Google’s Nest buy may not be giving the search giant access to all the data that zooms across Nest’s apps, thermostats and smoke detectors, but it will give Google something else: top-shelf design expertise for that next frontier of hardware, by way of a team of people brought together by two senior hardware veterans from Apple, one of whom is known as the father of the iPod.
This is a significant turn of events for Google.
Up to now, the search giant has cornered business — on desktop internet, mobile devices — through software, and then monetized those markets with data — specifically advertising data.
It’s been a fundamentally different approach from Apple, the quintessentially vertically integrated company that controls not just a platform and the services that run on it, but the devices they run on, too. (And with that, the lucrative margins that come from successful, premium hardware sales.)
Nest will give Google an opportunity to diversify its revenues by tackling a whole new market — connected home devices — with that vertical approach.
“This is the new hardware movement,” as one smart person told me. “Devices + services, product-market fit & research done through crowdfunding platforms*, mix of retail partnerships & direct online sales.”
For Google, Nest is a particularly attractive example. Not only does it make an integrated piece of connected hardware for the home, but it’s designed with interoperability at its heart — in the initial case, by way of apps that you control on your iOS or Android smartphone, along with a well-developed, direct and online retail channel and loyal following.
It’s an area, in any case, that Google appears to have already been eyeing up for some time. In December, for example, The Information uncovered a test Google was running called EnergySense, which appeared to be a smart thermostat program that helped people lower energy consumption. This reportedly was being trialled on third party devices, which at the time was guessed to be those made by Nest competitor Ecobee, but could now potentially find their way to Nest’s thermostats instead.
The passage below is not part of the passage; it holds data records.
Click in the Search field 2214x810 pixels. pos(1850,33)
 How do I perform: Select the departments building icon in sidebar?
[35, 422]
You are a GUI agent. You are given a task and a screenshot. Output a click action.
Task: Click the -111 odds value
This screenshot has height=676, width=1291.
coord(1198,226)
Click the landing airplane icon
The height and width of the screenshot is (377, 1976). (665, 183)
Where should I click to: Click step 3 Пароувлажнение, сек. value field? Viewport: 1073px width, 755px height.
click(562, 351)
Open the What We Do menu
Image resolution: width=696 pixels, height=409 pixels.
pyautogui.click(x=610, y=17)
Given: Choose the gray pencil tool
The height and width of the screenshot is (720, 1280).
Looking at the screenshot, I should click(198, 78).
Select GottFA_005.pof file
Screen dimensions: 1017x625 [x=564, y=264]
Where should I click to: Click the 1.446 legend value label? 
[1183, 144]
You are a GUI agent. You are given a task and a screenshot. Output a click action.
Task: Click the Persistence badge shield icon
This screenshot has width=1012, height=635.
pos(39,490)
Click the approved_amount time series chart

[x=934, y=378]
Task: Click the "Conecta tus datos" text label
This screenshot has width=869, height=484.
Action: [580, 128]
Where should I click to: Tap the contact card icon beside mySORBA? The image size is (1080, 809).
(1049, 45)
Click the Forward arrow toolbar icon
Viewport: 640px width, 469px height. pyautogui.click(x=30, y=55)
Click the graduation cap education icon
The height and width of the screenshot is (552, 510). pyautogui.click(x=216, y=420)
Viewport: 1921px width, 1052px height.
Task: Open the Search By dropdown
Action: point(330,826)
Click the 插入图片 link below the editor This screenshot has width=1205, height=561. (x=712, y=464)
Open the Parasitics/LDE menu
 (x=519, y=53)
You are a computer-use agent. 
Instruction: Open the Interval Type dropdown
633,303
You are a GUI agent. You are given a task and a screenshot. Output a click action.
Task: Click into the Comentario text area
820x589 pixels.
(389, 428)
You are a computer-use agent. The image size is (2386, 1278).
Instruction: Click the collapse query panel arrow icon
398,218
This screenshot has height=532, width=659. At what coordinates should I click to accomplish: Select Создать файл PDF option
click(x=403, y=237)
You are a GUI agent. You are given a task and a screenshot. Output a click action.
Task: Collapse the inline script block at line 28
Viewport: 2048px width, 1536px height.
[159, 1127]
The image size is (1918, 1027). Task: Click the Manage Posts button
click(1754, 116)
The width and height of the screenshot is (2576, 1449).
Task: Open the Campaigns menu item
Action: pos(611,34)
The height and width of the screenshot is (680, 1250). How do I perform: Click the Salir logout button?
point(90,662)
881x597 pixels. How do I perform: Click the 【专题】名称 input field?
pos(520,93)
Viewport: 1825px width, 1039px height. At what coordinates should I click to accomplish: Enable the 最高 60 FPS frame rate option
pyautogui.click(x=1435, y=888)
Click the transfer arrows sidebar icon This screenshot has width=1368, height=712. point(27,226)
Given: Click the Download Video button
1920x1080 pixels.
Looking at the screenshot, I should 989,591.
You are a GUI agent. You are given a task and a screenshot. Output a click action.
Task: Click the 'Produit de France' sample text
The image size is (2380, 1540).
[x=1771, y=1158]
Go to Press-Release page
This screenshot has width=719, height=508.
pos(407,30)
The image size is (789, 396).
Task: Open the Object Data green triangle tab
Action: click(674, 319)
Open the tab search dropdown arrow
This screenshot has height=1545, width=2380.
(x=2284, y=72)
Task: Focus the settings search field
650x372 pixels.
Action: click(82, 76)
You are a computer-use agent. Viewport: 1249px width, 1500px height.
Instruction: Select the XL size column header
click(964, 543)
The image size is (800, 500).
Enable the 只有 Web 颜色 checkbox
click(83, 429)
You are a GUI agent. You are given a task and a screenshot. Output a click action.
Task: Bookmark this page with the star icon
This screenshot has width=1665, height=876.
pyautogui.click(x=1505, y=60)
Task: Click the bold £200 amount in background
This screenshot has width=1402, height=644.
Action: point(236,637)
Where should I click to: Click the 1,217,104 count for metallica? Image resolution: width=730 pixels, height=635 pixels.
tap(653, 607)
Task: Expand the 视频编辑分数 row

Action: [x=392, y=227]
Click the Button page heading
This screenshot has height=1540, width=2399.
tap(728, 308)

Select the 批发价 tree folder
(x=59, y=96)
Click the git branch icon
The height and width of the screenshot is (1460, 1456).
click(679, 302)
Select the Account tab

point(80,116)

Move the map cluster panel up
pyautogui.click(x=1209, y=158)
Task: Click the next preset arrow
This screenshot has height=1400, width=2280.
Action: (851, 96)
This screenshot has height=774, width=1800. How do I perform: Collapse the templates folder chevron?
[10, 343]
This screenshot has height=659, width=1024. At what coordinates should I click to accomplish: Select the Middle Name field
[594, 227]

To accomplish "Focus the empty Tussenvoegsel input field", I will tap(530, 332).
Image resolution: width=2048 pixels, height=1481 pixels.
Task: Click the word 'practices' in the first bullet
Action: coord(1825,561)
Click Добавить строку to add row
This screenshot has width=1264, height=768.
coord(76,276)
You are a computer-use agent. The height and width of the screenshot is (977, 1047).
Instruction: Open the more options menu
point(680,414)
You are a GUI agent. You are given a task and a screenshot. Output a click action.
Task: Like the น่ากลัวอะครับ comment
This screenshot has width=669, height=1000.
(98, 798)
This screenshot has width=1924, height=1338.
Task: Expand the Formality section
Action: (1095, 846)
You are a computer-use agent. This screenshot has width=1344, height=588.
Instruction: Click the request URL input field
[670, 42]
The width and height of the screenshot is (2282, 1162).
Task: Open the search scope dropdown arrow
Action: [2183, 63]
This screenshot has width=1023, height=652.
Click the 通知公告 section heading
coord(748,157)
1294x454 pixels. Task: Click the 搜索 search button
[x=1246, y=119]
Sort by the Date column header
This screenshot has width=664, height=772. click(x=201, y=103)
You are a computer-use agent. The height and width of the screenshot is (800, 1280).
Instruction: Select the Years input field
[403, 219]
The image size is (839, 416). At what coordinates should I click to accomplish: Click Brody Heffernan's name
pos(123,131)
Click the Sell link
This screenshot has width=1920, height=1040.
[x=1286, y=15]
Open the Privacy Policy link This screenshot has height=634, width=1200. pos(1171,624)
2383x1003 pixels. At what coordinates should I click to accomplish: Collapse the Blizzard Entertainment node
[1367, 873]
(“Will Nest and Google products work with each other?” co-founder Matt Rogers asked in a hypothetical Q&A post earlier today. “Nest’s product line obviously caught the attention of Google and I’m betting that there’s a lot of cool stuff we could do together, but nothing to share today,” he answered.)
Yet, to say that the acquisition is a boost for Google alone is not the whole story.
For months now, Nest has been facing a growing cacophony of criticism from customers that the software on its products was buggy. Leaning on Google’s software expertise could come in handy here.
And there is also the issue of Nest’s intellectual property and patent fights. Nest is facing patent infringement lawsuits from Honeywell and First Alert maker BRK. To help fight those and also to protect itself from copycats, it’s been aggressive on the patent front, with 100 patents granted, another 200 filed and a further 200 ready to file; and an ongoing licensing agreement with Intellectual Ventures. Bringing Google into the mix will be another major boost for safeguarding the company in these battles, too.
The Nest acquisition also raises questions of how Google’s other hardware interests may come into play going forward.
Taking just one on the mobile front, Motorola, which Google acquired for $12.5 billion in 2012, at one time looked like it could be a way for Google to take a new, vertical approach to smartphones and tablets. Ultimately, Motorola remained a partner among equals with other Android OEMs, and patents became one of the most crucial parts of the deal. Could the Nest acquisition, bringing a new focus on hardware creation, see Google bring in some of the IP and talent that Google picked up in the Motorola deal?
*The crowdfunding is perhaps better left to others not called Nest and Google: Nest co-founder Tony Fadell — who likes to say things like: “There’s a reason hardware is called hardware. It’s hard!” — has been outspoken on how Kickstarter can be a misleading route to achieving a viable product.